THEOSOPHY, Vol. 80, No. 5, March, 1992
(Pages 133-135; Size: 8K)


THERE is no nobler ideal than that expressed in the First Object of the Theosophical Movement -- "To form the nucleus of a Universal Brotherhood of humanity, without distinction of race, creed, sex, caste or color." Even in a limited sense, the idea of brotherhood touches the heart; in the theosophical sense it makes the whole world kin. The ideal may be rooted in reminiscence, memory of the Soul, or the intuitive perception of the unbroken unity underlying the interdependence evident among all beings, or it may be a simple desire to participate in the lives of beings of all kinds.

The concept of Brotherhood necessarily implies absence of intolerance, freedom from feelings of superiority or inferiority, grievances forgotten, selfish expectations laid aside, prejudices and preconceived notions swept away.

The First Object gives the underlying attitude necessary in approaching the Second Object -- "The study of ancient and modern religions, philosophies and sciences, and the demonstration of the importance of such study." Whether consciously or unconsciously assumed, this is the position of the open mind, the eager intellect and unveiled perception. Inevitably, in the course of time, pursuing the Second Object results in sensing the import of the Third Object: "The investigation of the unexplained laws of Nature and the psychical powers latent in man." Our attention is drawn to the simultaneous evolution of man and Nature, to the importance of the laws governing the occult Universe, and to man's vital place in the universal scheme.

Therefore, the three Objects are not to be considered in the sequence of one-two-three but as supplementary steps and conditions: The First is the everlasting, impersonal Ideal within the framework of which all barriers to the realization of true brotherhood are recognized; the Second is the means whereby those barriers are leveled through understanding the ideas that have moved mankind to action all down the ages; the Third relates to the awareness in each of us of the way the first two Objects involve the whole being in daily living.
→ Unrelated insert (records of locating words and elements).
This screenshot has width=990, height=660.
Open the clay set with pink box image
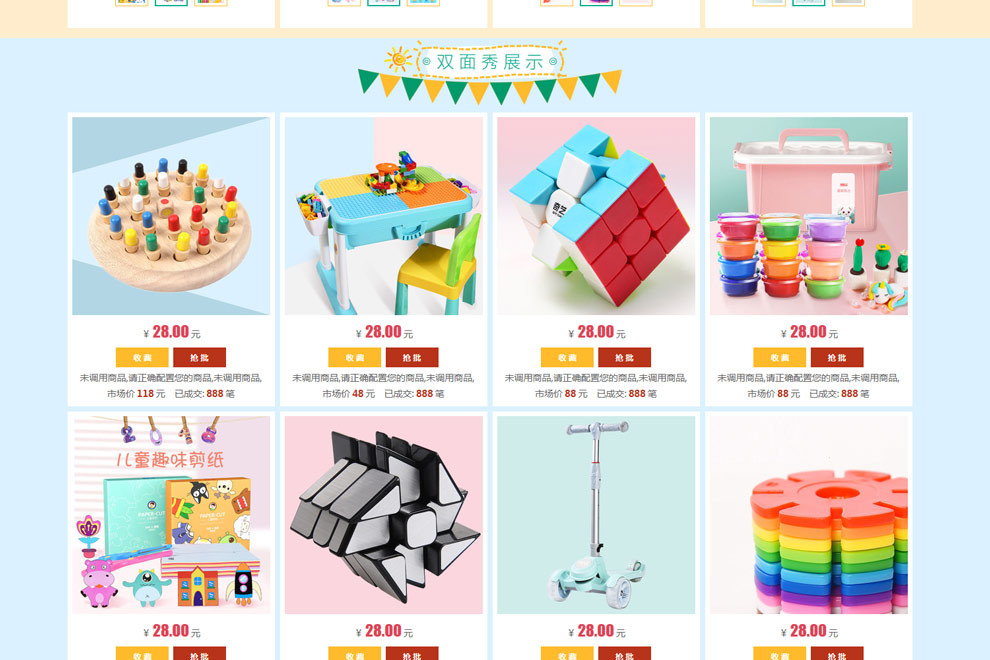(809, 215)
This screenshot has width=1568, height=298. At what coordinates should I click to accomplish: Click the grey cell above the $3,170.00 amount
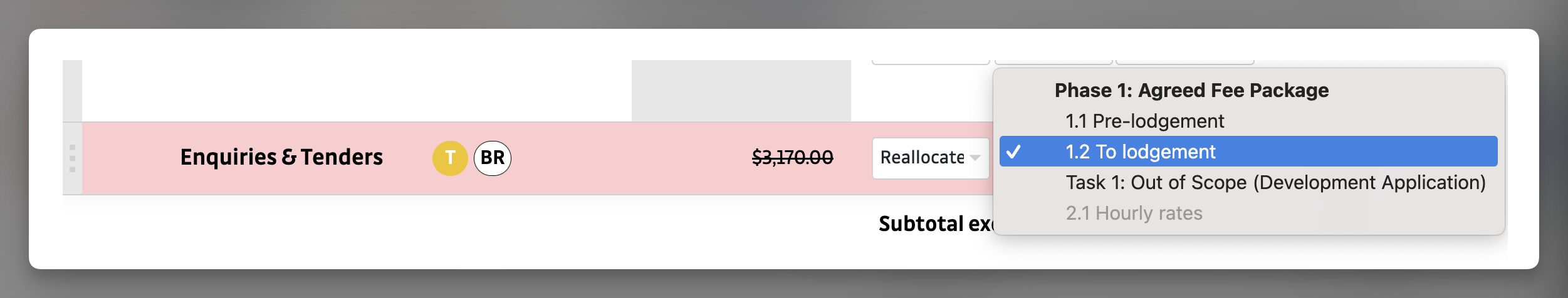pyautogui.click(x=741, y=90)
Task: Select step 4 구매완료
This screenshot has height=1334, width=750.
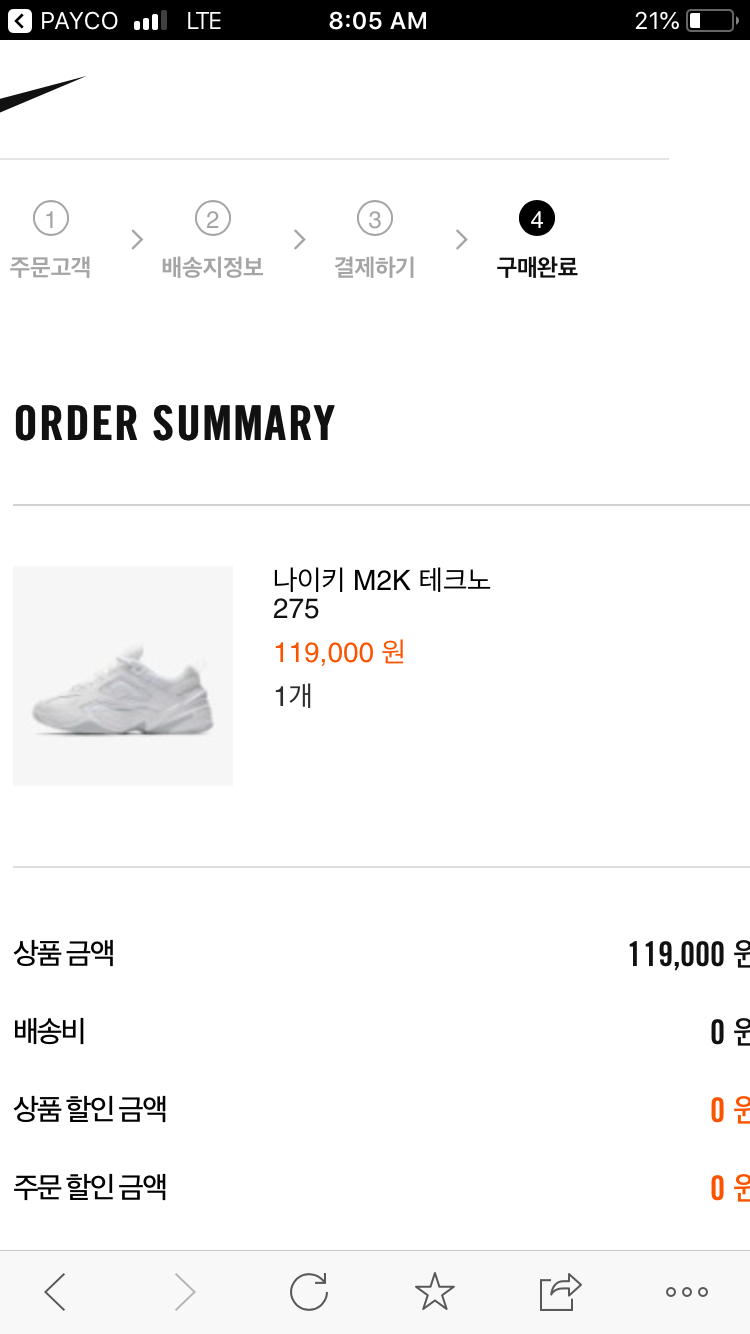Action: point(537,240)
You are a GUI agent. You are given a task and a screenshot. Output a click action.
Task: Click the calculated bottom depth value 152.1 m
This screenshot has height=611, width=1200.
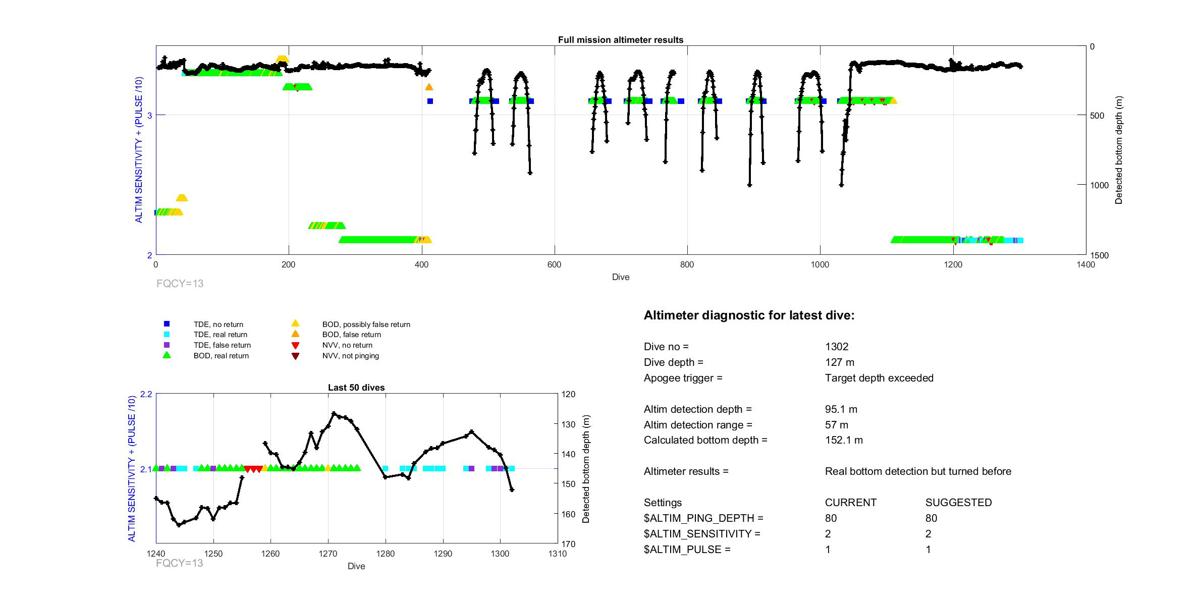(x=844, y=440)
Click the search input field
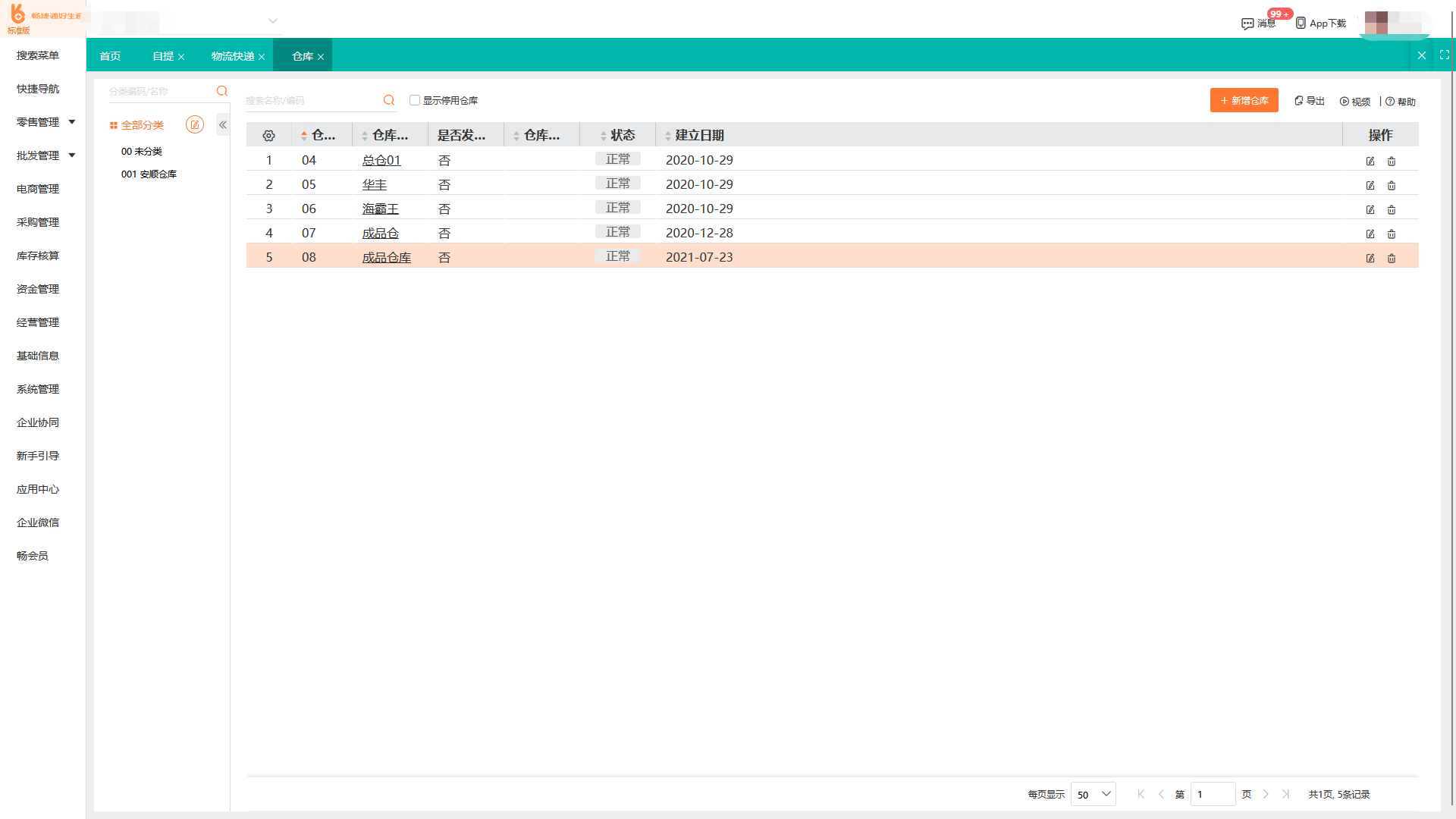Viewport: 1456px width, 819px height. pos(308,100)
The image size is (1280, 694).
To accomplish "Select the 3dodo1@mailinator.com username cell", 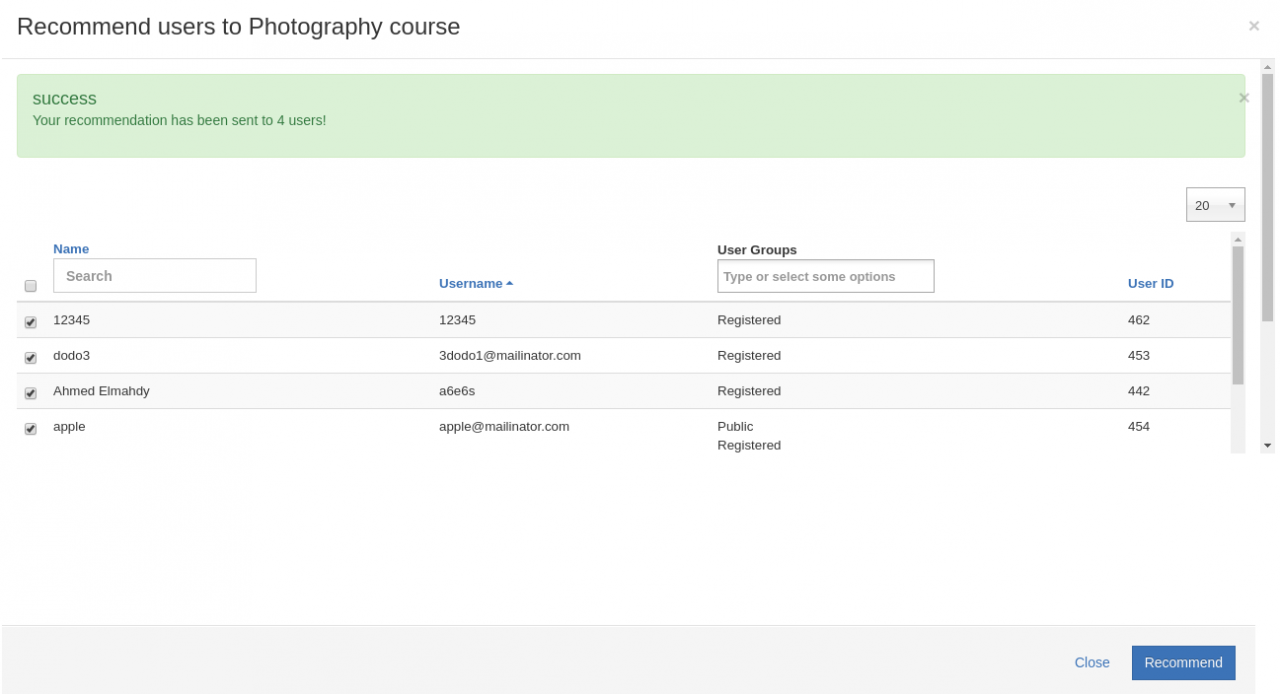I will 509,356.
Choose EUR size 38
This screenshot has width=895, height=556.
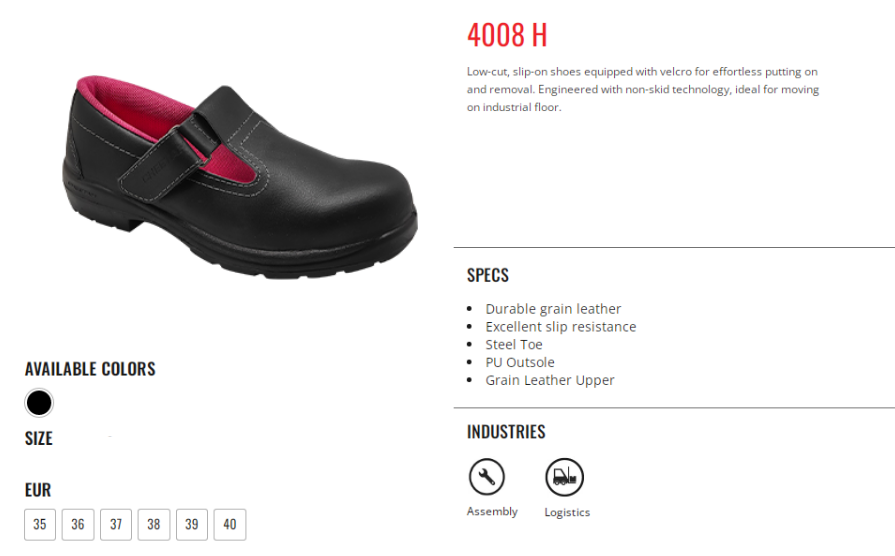tap(154, 524)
For the disciple, life is not separate from the people and circumstances at hand. Conduct follows the line of concept but each action is personalized by the reason for action. The "threads" of our relationships are "colored" by the motive, and when responsibility for the effects are admitted and accepted, motivating causes are conscious choices -- living becomes individual rather than personal, and it is easier to see our fellow-creatures in terms of what they are and what they are in incarnation for, instead of the defects which their lives temporarily present.

Appearances are deceptive only to those who fail to understand human nature and the nature of the cycles. As the Bhagavad-Gita says: "What is night to those who are unenlightened is as day to his gaze; what seems as day is known to him as night, the night of ignorance. Such is the Self-governed Sage!" So, in the ripeness of time, Sages can prophesy what is in store for mankind, and predict with encouragement the fulfillment of man's possibilities.

In 1888, H. P. Blavatsky wrote to Mr. Judge:

Night before last I was shown a bird's-eye view of Theosophy and its Theosophical Societies. I saw a few earnest reliable Theosophists in a death struggle with the world in general, and with other -- nominal but ambitious -- Theosophists. The former are greater in number than you may think, and they prevailed, as you in America will prevail, if you only remain staunch to the Master's programme and true to yourselves."
The Five Messages from H. P. Blavatsky have an overtone of solemnity as they depict the critical bearing of personal misconceptions on the welfare of the Theosophical endeavor to present the true idea of Brotherhood. They are replete with warnings and suggestions, but they are rich with promise as well. [Note: A link to HPB's "Five Messages" has been placed at the end of this article. --Compiler.]

Mr. Judge once said: "In this cycle each man must become his own authority." Rapport with the Movement depends on self-induced and self-devised efforts. It is not what is done, but the spirit in which it is done -- the motive -- that counts. The Saviors of Humanity ask nothing for themselves; but identifying themselves with humanity, they say in essence: If you would serve us, serve humanity by killing in yourselves those separative bases that make for unbrotherly conduct.

"Follow not me nor my path, but the path I show." H.P.B. said, and that path is mirrored in the Three Objects of the Movement.

COMPILER'S NOTE: The following is a separate item which followed the above article but was on the same page. I felt it was useful to include it here:

There is no purifier in this world to be compared to spiritual knowledge; and he who is perfected in devotion findeth spiritual knowledge springing up spontaneously in himself in the progress of time.